When he was laicized, Vlasic was forbidden from teaching or devoting himself to apostolic work, and especially from teaching about Medjugorje.

In 2009 he was accused of teaching false doctrines, manipulating consciences, disobeying ecclesiastical authority and having committed acts of sexual misconduct.

An excommunicated person is prohibited from receiving sacramentals until the penalty has been revoked.

The alleged Marian apparitions in Medjugorje have long been the subject of controversy in the Church, which have been investigated by the Church but not yet authenticated or refused.

The alleged apparitions began on June 24, 1981, when six children in Medjugorje, a city in present-day Bosnia and Herzegovina, began experiencing phenomena that they claimed to be apparitions of the Blessed Virgin Mary.

According to these six "seers", the apparitions contained a message of peace for the world, a call to conversion, prayer and fasting, as well as some secrets surrounding the events to be fulfilled in the future.

From their inception, the alleged apparitions have been a source of both controversy and conversion, with many flocking to the city for pilgrimage and prayer, and some claiming to have experienced miracles at the site, while many others claim the visions are not credible. .

In January 2014, a Vatican commission concluded an almost four-year investigation into the doctrinal and disciplinary aspects of the Medjugorje apparitions and presented a document to the Congregation for the Doctrine of the Faith.

After the congregation has analyzed the results of the commission, it will prepare a document on the alleged apparitions, which will be submitted to the pope, who will make a final decision.

Pope Francis approved the Catholic pilgrimages to Medjugorje in May 2019, but did not deliberate on the authenticity of the apparitions.

Those alleged apparitions "still require scrutiny by the Church," papal spokesman Alessandro Gisotti said in a statement on May 12, 2019.

The pope allowed pilgrimages "as a recognition of the" abundant fruits of grace "that have come from Medjugorje and to promote those" good fruits ". It is also part of Pope Francis' "particular pastoral attention" to the place, Gisotti said.

Pope Francis visited Bosnia and Herzegovina in June 2015 but refused to stop in Medjugorje during his trip.

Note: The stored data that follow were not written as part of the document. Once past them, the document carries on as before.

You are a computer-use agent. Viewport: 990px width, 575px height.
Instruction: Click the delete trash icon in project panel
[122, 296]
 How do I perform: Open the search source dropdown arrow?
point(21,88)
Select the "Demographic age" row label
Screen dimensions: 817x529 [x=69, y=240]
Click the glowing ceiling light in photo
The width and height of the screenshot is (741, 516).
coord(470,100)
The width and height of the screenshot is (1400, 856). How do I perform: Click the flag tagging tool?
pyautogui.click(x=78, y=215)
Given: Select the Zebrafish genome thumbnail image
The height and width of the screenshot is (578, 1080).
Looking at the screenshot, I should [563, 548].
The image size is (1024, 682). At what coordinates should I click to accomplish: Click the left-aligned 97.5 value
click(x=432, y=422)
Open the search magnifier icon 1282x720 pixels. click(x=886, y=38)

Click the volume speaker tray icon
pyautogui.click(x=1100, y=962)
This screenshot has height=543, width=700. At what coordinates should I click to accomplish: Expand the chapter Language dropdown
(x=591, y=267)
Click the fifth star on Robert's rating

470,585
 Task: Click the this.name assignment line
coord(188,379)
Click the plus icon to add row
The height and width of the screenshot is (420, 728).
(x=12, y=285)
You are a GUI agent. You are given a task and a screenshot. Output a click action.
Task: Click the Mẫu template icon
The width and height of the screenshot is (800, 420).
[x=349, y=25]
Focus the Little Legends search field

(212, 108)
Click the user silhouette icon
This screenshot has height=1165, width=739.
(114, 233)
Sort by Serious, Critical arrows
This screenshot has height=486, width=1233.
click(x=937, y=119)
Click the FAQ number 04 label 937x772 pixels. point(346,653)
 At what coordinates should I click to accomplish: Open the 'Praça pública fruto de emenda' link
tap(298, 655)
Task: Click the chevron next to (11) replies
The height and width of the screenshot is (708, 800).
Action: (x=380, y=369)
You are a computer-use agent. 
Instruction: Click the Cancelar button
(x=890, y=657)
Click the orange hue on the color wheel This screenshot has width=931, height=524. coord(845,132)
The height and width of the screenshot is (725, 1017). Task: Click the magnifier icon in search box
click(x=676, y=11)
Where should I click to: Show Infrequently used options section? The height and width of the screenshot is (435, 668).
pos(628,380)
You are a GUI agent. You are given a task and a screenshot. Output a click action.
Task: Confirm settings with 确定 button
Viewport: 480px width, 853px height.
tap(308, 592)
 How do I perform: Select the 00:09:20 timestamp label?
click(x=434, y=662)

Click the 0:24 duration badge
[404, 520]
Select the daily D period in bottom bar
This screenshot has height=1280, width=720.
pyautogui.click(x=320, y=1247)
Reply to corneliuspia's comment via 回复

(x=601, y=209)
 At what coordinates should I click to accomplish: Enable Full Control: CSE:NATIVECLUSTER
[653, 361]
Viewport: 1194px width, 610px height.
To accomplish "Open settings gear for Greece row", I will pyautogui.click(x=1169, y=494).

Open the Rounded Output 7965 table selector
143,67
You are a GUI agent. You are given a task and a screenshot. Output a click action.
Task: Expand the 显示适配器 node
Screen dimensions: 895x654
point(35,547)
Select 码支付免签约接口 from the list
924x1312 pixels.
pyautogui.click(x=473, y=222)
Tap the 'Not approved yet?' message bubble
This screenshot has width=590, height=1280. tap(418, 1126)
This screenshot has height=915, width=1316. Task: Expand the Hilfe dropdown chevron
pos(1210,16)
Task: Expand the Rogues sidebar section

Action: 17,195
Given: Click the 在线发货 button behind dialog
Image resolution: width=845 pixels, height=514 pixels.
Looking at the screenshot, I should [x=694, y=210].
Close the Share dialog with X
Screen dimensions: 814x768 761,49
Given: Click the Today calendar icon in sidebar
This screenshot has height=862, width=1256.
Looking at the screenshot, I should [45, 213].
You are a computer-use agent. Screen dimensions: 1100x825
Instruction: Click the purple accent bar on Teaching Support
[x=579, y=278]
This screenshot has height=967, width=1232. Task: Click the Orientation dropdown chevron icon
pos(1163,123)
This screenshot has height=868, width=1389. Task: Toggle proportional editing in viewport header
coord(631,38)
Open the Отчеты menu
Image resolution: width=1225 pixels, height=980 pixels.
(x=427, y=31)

On his flight back to Rome, he indicated that the investigation process into the apparitions was almost complete.

On the return flight from a visit to the Marian shrine of Fatima in May 2017, the pope spoke about the final document of the Medjugorje commission, sometimes referred to as the "Ruini report", after the commission's head, Cardinal Camillo Ruini , calling it "very, very good" and noting a distinction between the first Marian apparitions in Medjugorje and later ones.

"On the first apparitions, which were of children, the report more or less says that these must continue to be studied," he said, but regarding "the alleged current apparitions, the report has its doubts," the pope said.